At One Day In July, we focus sustainable investing on the environment, recognizing the urgency of climate change and the tangible nature of the metrics available. We work to cut through the frenzied noise surrounding this growing field, while sticking to our basic principles: simplicity, low fees and personalized attention.
Sustainable Environmental Insights from Vermont Financial Advisor Josh Kruk.
By Shelburne, Vermont Financial Advisor Josh Kruk | December 9, 2022
One thing I’ve learned from being in this business for more than a quarter century is that things often go too far and then over-correct.
There may be a mini-version of this playing out in ESG investing now. For several years, the momentum (and resulting profitability) behind ESG was so strong that even legitimate critiques were mostly marginalized. And as we’ve discussed in this forum before, there are legitimate critiques. The lack of uniformity around how ESG is defined is high on that list. That subjectivity makes the space ripe for abuse by greenwashers who want to ride the economic wave without actually walking the walk.
This year, however, has seen a swing to the opposite extreme. With most ESG returns lagging the market and the energy sector outperforming, many politicians and others have attacked low carbon investing as “woke capitalism.” Several states have either threatened to pull, or have actually begun pulling, assets from investment managers who they claim are promoting an anti-fossil fuel stance. Larry Fink, BlackRock’s CEO, has been an easy target because of BlackRock’s size in the market and because of his consistently vocalized belief that sustainability should be a core concern for business managers and investors.
Perhaps the most tragicomic example is the state treasurer for West Virginia, who called the views of Fink and others an “existential threat” to the state’s fossil fuel-driven economy. Is it me, or might we all be facing a different existential threat that is just a little more important?
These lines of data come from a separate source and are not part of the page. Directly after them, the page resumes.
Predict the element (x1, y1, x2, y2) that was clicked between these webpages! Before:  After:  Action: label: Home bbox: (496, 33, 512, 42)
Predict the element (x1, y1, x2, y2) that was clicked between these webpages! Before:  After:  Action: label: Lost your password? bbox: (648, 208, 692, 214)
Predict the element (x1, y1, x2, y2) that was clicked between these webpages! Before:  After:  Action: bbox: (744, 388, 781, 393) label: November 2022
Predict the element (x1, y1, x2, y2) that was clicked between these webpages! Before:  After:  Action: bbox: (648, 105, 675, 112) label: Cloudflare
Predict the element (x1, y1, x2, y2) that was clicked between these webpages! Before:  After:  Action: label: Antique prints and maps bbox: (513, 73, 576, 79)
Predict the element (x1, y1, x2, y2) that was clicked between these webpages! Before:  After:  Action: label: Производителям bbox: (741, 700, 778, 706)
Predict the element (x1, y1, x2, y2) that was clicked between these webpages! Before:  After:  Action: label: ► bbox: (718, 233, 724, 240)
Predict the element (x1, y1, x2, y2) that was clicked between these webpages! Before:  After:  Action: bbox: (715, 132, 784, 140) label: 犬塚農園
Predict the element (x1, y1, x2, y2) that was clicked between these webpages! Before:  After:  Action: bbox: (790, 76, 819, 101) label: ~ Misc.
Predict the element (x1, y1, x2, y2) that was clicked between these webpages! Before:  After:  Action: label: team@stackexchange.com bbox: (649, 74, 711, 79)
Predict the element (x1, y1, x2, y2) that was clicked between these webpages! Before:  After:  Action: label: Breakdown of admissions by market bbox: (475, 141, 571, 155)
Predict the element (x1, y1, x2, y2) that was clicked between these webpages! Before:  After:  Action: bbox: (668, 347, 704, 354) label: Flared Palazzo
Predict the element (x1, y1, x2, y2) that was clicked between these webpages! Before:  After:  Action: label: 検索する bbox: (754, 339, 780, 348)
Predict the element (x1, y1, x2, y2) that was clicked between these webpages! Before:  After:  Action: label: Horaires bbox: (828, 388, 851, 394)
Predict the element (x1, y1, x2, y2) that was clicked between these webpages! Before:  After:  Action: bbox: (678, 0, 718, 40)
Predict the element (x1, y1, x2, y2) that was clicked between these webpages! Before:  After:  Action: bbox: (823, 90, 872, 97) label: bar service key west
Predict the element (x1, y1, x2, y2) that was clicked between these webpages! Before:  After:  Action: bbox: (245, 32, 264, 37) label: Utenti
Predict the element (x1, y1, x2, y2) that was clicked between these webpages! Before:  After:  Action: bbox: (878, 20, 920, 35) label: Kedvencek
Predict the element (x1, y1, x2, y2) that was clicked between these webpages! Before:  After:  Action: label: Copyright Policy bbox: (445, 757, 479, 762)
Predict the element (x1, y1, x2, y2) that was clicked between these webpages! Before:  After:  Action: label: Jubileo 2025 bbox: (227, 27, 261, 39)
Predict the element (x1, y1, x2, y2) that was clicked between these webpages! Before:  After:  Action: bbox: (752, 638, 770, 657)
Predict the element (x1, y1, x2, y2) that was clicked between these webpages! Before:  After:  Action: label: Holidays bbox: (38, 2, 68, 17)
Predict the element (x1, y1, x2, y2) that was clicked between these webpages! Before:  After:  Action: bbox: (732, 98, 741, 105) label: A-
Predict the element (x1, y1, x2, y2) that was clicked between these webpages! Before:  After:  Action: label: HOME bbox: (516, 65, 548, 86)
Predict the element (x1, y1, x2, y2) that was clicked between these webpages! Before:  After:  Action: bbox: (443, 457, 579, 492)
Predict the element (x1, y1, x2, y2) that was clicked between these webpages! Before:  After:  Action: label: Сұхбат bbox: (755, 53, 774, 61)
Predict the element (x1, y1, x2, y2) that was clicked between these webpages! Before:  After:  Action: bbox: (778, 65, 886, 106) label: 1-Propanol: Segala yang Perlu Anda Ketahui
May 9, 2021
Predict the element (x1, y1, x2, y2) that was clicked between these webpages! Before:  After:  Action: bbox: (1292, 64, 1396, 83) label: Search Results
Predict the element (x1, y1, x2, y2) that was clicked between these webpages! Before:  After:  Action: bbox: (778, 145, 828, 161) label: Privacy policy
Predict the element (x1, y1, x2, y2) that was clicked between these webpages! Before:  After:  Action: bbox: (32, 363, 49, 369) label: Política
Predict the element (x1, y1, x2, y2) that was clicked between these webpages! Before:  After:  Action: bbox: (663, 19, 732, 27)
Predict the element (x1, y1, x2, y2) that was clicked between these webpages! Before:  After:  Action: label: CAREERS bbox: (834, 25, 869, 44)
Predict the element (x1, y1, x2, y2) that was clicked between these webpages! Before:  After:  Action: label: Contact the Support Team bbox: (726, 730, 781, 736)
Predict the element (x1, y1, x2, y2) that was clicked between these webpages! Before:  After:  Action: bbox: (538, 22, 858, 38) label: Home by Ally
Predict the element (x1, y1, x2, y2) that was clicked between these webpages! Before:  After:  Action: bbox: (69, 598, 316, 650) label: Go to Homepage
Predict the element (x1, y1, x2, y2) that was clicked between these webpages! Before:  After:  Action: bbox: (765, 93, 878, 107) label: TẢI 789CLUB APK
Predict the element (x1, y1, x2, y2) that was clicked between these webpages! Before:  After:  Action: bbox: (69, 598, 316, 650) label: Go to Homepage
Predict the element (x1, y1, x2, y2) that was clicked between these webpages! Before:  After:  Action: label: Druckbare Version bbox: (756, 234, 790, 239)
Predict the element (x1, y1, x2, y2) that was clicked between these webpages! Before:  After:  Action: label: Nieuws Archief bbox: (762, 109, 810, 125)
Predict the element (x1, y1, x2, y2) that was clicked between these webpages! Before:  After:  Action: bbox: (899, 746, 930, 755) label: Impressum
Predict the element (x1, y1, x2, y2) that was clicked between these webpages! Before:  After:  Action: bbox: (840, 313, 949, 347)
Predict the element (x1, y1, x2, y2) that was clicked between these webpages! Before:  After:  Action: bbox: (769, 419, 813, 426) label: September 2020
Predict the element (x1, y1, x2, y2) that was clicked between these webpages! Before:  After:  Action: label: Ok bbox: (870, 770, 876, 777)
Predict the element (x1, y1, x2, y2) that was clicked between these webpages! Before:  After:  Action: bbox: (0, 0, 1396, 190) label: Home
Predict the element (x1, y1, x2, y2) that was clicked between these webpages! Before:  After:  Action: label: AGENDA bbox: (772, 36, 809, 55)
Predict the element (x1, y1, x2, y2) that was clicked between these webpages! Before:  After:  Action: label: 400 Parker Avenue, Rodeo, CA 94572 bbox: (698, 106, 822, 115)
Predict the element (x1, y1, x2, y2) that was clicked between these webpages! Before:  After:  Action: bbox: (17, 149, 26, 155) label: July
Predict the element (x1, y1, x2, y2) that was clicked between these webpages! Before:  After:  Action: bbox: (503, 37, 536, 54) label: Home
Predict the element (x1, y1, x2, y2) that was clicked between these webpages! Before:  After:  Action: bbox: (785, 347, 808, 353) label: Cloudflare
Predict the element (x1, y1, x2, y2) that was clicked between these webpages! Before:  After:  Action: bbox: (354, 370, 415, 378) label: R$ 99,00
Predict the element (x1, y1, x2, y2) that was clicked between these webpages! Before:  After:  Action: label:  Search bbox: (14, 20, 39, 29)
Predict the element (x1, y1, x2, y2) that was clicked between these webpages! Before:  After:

Instead of browbeating Larry Fink, maybe he should spend some effort transitioning the state’s economy away from its reliance on a declining industry.
Regardless, what has seemingly gotten lost in the bluster is that nobody is forcing anyone to do anything they don’t want to do. BlackRock offers plenty of funds that own fossil fuel companies, and anyone who wants to buy them can. At the heart of what Fink is saying is simply that there are real and foreseeable economic risks associated with climate change, and that any competent business manager or investor should consider those risks in making decisions. One person may decide the risks are acceptable, while another may not. That’s what free markets are about.
The best decision-makers understand the importance of objectivity and are able to prevent their own personal feelings from impairing their thought process. They also understand that not every issue has to be politicized. The planet is getting warmer. Extreme levels of warming are associated with significant environmental and financial risks, particularly for certain types of businesses. Renewable energy use has risen consistently at the expense of fossil fuels and will almost certainly continue to do so. Sometimes facts are just facts. Considering those facts when making decisions isn’t virtue signaling. It’s just prudent stewardship.